» Extract provided:
Middle East Peas (Dry) Market 2026 Analysis and Forecast to 2035
Executive Summary
The Middle East dry peas market is a complex and strategically vital segment of the regional food security and agricultural trade landscape. Characterized by a significant demand-supply imbalance, the market is defined by concentrated consumption in post-conflict and developing nations, limited localized production, and a sophisticated intra-regional trade network. As of the 2026 analysis period, Iraq stands as the undisputed consumption leader, accounting for 44% of regional volume at 131K tons, a figure threefold that of the second-largest consumer, Yemen.
Supply dynamics are markedly different, with Iran leading production at 32K tons, representing 63% of regional output. However, this production volume falls far short of satisfying regional demand, creating a substantial import dependency. Turkey has emerged as the dominant trade hub and re-exporter, commanding 75% of the region's export value. The market price environment has shown remarkable stability, with a 2024 export price of $533 per ton and an import price of $430 per ton, though both remain below historical peaks.
Looking toward the 2035 forecast horizon, the market is poised for transformation driven by demographic pressures, climate resilience imperatives, and evolving consumer preferences towards plant-based and sustainable protein sources. Strategic positioning in this market requires a nuanced understanding of logistics, procurement channels, regulatory shifts, and the competitive interplay between local producers and global suppliers. This report provides a comprehensive, consulting-grade analysis to navigate these complexities and identify actionable pathways for growth and risk mitigation.

» Supplied records:
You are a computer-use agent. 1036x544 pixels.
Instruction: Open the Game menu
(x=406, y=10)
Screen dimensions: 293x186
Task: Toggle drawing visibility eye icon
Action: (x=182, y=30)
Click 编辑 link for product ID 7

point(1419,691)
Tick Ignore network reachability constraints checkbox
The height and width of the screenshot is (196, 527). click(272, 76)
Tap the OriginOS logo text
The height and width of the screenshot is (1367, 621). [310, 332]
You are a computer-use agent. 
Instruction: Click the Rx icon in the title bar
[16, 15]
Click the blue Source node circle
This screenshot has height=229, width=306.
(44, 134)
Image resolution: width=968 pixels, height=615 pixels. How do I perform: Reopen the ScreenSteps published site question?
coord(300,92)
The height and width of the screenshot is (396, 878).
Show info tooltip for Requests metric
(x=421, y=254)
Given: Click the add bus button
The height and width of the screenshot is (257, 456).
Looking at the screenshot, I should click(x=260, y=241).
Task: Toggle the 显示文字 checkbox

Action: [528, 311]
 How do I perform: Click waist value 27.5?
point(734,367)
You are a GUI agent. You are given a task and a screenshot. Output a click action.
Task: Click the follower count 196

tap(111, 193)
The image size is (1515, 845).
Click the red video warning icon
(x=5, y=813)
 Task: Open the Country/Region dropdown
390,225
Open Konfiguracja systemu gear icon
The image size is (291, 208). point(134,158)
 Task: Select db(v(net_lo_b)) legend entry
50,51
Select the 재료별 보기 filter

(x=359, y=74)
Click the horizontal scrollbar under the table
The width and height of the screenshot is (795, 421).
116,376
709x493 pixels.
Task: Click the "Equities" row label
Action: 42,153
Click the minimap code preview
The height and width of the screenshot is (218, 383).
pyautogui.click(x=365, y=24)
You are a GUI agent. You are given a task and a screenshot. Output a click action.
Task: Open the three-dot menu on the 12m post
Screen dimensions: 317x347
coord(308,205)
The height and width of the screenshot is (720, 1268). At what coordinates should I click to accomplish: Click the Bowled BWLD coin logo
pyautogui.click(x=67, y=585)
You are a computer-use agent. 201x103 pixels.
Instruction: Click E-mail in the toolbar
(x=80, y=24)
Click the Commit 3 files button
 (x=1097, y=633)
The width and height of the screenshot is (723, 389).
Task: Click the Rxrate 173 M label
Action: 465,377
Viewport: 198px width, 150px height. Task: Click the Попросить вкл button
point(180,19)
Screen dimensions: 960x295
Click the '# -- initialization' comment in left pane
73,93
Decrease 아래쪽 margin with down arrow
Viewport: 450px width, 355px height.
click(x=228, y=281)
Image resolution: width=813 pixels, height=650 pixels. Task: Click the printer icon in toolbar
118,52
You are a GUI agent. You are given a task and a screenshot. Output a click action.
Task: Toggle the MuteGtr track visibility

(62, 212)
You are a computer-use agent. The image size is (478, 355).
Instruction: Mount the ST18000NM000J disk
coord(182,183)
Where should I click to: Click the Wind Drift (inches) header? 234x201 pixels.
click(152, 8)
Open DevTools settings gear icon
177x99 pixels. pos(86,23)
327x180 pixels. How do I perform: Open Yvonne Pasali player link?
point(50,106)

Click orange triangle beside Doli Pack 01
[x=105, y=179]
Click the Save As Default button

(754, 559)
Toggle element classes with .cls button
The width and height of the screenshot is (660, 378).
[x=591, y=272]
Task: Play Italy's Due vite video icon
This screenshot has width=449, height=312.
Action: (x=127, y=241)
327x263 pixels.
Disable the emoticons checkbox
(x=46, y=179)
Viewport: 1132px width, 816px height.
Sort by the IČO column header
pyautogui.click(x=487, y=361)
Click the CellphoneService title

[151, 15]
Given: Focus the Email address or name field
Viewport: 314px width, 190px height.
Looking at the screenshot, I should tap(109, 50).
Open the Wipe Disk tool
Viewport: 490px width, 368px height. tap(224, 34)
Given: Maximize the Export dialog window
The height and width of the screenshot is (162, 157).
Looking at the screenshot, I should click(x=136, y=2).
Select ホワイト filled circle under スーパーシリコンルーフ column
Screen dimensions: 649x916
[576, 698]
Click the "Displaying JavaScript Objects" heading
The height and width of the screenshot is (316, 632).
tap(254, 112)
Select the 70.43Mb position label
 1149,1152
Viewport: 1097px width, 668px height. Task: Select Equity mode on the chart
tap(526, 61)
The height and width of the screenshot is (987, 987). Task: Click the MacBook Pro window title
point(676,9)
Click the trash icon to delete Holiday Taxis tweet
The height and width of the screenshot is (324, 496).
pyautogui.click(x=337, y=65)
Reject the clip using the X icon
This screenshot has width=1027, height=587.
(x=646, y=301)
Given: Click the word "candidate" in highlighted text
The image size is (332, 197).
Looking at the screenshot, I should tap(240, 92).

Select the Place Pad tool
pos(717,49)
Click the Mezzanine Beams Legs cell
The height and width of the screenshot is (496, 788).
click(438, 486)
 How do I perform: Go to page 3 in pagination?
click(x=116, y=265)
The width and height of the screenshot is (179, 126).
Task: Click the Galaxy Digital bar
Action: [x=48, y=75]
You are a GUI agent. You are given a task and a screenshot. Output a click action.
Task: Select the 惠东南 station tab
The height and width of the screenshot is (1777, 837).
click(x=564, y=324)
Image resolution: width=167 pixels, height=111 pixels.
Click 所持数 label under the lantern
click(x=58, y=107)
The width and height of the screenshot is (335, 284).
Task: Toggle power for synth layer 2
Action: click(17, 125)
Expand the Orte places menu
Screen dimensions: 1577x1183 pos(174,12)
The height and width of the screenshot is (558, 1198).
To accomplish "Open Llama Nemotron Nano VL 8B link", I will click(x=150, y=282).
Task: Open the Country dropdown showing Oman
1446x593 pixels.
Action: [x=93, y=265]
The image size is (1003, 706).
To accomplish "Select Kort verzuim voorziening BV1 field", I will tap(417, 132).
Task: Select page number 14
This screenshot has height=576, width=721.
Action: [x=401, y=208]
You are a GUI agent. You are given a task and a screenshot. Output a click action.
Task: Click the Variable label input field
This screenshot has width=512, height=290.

» Task A:
From the executive summary, answer each of these:
(i) What share of regional consumption volume does Iraq account for?
(ii) How many tons of dry peas does Iran produce?
(iii) What share of the region's export value does Turkey command?
» Task B: Reproduce the executive summary word for word from "Middle East Peas" to "second-largest consumer, Yemen.".
Rely only on the executive summary above to answer.

» Exercise result A:
(i) 44%
(ii) 32K tons
(iii) 75%

» Exercise result B:
Middle East Peas (Dry) Market 2026 Analysis and Forecast to 2035
Executive Summary
The Middle East dry peas market is a complex and strategically vital segment of the regional food security and agricultural trade landscape. Characterized by a significant demand-supply imbalance, the market is defined by concentrated consumption in post-conflict and developing nations, limited localized production, and a sophisticated intra-regional trade network. As of the 2026 analysis period, Iraq stands as the undisputed consumption leader, accounting for 44% of regional volume at 131K tons, a figure threefold that of the second-largest consumer, Yemen.